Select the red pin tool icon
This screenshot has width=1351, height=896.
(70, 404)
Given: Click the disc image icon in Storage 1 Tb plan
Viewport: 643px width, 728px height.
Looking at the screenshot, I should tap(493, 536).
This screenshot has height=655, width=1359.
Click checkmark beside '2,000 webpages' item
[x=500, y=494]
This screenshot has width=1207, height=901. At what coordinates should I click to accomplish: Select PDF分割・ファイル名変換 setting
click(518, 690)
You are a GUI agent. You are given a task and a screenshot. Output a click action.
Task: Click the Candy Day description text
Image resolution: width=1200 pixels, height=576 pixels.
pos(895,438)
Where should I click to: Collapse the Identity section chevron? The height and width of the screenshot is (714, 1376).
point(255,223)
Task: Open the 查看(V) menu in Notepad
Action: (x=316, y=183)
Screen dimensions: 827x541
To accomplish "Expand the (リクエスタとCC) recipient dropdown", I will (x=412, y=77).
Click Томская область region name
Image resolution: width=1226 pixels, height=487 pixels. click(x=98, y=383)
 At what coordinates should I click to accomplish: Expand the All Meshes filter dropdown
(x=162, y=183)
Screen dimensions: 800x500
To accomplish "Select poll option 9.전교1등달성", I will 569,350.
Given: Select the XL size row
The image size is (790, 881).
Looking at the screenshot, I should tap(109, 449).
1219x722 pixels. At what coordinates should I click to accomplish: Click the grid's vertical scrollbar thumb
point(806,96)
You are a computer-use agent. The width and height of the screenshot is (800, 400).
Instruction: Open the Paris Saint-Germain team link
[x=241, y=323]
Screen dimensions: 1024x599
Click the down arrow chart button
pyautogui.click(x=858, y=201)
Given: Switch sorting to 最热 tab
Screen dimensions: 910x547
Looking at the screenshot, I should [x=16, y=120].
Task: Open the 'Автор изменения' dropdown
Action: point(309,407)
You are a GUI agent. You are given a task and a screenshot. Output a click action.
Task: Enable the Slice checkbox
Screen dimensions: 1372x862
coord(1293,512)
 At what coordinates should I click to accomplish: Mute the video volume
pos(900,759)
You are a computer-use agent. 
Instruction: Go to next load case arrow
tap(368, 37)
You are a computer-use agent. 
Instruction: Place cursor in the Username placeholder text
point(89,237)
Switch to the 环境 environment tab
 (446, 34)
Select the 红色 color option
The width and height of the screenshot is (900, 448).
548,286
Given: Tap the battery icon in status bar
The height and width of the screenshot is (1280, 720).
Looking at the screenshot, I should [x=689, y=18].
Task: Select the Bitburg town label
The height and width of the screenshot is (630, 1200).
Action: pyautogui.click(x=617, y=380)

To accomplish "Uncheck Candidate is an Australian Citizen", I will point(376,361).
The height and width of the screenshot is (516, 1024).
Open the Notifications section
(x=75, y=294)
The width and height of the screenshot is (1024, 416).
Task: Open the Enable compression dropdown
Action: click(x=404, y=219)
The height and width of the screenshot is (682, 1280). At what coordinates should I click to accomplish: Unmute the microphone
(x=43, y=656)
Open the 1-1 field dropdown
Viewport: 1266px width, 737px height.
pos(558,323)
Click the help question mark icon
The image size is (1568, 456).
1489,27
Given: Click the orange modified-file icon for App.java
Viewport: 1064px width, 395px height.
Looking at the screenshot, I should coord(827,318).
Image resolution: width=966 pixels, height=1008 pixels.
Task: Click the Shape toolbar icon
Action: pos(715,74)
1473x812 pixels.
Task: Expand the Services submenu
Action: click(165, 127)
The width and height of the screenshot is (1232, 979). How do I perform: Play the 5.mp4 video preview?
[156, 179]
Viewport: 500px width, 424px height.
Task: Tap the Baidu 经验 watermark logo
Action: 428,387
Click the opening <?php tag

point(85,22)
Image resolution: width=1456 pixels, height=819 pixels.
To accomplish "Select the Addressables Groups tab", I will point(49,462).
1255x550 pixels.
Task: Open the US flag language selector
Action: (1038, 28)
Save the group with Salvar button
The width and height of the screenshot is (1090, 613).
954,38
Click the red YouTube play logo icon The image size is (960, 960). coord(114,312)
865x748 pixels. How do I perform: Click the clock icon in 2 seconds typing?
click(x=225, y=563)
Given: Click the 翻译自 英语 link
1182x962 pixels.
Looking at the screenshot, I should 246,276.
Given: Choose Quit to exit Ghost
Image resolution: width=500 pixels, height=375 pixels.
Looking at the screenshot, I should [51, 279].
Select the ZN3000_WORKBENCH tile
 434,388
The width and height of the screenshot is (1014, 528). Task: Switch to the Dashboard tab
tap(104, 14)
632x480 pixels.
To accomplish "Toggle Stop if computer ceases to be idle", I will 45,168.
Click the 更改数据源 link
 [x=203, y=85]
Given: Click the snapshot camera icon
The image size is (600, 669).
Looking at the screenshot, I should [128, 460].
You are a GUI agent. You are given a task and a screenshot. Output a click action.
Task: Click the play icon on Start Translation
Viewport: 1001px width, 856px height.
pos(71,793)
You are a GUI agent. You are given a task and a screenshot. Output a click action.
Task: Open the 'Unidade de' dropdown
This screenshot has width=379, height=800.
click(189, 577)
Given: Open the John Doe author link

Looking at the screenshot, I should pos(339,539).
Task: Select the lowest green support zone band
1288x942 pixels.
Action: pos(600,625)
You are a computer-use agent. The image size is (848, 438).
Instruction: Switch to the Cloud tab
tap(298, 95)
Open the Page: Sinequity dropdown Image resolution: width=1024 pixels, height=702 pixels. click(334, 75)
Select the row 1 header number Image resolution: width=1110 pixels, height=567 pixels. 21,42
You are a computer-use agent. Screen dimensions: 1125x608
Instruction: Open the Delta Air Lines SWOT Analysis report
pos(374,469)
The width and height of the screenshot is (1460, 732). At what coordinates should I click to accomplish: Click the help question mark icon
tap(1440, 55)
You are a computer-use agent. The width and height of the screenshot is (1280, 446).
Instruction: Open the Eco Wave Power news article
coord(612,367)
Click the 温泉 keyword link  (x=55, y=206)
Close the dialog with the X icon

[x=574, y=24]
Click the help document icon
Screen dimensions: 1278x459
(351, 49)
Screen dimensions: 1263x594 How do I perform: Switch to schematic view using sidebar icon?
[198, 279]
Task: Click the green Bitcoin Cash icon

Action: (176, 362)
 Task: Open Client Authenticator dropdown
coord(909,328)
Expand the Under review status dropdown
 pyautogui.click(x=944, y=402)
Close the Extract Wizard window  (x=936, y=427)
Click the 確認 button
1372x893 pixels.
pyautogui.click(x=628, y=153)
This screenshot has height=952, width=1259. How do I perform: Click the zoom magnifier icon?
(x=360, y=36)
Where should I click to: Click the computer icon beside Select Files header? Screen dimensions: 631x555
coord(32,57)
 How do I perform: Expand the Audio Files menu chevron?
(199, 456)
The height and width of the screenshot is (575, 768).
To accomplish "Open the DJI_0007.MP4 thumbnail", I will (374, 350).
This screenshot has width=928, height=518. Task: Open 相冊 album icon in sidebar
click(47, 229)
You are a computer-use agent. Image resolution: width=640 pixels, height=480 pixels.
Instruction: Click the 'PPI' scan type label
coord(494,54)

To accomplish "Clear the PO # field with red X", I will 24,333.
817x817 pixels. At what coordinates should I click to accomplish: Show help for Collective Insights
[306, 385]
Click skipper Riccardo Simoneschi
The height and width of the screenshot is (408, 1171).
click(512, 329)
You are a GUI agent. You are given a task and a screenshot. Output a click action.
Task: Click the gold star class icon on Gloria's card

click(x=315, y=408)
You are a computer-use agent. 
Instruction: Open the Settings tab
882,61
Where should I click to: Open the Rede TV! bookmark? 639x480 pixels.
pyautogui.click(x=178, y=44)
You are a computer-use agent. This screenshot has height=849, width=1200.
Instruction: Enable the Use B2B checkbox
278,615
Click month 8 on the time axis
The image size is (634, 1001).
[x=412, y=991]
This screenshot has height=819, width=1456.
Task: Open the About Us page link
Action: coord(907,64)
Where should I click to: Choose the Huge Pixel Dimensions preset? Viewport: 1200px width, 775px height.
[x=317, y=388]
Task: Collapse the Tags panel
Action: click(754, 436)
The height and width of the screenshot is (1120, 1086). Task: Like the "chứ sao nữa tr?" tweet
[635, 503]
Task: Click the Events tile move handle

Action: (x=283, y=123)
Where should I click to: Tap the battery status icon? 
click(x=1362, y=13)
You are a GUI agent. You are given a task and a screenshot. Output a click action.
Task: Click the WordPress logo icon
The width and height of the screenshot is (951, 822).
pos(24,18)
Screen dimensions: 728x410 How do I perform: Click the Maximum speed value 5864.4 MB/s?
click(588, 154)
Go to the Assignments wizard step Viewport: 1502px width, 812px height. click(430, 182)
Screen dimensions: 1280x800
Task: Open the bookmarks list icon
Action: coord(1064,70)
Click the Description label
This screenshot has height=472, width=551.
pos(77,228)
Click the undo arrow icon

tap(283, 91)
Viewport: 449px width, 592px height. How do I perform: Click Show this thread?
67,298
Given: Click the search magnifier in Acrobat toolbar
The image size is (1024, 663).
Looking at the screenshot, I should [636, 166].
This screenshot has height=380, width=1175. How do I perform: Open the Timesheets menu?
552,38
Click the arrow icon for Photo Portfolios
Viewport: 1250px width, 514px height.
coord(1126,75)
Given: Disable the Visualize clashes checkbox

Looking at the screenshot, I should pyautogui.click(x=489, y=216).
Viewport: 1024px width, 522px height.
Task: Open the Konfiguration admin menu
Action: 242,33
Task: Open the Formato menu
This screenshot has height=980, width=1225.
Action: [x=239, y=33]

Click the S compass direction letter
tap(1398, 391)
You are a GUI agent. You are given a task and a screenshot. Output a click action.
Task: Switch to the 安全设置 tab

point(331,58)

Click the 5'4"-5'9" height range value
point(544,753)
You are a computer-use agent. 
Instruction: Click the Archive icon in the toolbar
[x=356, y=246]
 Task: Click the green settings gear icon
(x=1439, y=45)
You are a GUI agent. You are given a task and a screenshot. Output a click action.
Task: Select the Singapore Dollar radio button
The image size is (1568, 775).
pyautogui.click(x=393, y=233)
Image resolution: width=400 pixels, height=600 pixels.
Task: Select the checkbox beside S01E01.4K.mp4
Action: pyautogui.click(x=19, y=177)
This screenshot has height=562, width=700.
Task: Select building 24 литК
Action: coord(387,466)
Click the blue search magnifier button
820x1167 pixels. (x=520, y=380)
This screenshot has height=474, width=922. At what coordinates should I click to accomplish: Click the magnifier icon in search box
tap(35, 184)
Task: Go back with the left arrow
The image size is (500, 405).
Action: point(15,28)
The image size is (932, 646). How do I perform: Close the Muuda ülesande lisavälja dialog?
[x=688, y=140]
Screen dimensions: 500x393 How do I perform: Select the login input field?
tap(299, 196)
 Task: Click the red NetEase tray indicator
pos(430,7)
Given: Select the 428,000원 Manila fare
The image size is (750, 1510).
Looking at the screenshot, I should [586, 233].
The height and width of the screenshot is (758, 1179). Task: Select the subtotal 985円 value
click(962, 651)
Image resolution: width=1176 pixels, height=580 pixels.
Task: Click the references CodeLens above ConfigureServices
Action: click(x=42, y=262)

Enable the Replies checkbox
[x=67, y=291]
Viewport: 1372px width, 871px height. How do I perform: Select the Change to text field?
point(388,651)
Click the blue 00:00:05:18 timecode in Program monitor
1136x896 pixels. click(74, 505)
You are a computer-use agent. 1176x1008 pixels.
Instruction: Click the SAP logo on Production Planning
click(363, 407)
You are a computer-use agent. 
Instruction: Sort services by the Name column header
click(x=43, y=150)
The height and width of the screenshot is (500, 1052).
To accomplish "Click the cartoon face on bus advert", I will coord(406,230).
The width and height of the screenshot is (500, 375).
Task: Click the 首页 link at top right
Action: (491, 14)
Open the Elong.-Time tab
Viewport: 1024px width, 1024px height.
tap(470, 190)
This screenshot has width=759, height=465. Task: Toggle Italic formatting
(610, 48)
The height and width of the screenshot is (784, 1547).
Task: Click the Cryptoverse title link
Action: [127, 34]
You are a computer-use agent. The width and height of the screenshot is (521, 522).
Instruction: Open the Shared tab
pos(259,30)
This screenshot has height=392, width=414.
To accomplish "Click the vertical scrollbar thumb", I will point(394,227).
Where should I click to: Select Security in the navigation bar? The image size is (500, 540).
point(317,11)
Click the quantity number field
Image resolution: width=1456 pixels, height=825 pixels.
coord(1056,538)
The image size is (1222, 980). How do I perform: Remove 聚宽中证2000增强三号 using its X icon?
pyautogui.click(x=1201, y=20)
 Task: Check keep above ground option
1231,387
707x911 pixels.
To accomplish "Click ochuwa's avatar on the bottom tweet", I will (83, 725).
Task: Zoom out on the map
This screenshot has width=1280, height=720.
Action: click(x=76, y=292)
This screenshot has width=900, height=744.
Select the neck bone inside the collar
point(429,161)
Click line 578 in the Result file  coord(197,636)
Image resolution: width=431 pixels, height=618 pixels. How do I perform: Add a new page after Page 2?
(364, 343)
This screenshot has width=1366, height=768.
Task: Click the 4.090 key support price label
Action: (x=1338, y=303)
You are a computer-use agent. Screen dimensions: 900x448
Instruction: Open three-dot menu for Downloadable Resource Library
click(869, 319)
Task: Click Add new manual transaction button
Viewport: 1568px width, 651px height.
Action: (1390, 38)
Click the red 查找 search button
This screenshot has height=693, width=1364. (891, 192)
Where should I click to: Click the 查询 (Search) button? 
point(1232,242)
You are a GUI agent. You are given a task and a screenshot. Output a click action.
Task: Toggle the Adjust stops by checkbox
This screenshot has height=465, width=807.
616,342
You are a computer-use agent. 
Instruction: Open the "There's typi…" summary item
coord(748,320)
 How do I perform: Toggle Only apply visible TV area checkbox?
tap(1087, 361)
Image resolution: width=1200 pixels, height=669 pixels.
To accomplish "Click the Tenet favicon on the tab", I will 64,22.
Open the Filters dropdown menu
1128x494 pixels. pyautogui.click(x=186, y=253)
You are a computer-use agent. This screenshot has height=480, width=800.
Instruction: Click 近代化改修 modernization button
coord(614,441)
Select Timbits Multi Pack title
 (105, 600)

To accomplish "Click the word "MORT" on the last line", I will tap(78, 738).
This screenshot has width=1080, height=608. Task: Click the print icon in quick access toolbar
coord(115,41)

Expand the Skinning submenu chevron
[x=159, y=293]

Exercise details:
All that is needed is the exact run of lines above from the line containing "At what coordinates should I click to accomplish: Mute" through the line containing "Given: Tap the battery icon in status bar", both of them included.

Exercise output:
 At what coordinates should I click to accomplish: Mute the video volume
pos(900,759)
You are a computer-use agent. 
Instruction: Go to next load case arrow
tap(368, 37)
You are a computer-use agent. 
Instruction: Place cursor in the Username placeholder text
point(89,237)
Switch to the 环境 environment tab
 (446, 34)
Select the 红色 color option
The width and height of the screenshot is (900, 448).
548,286
Given: Tap the battery icon in status bar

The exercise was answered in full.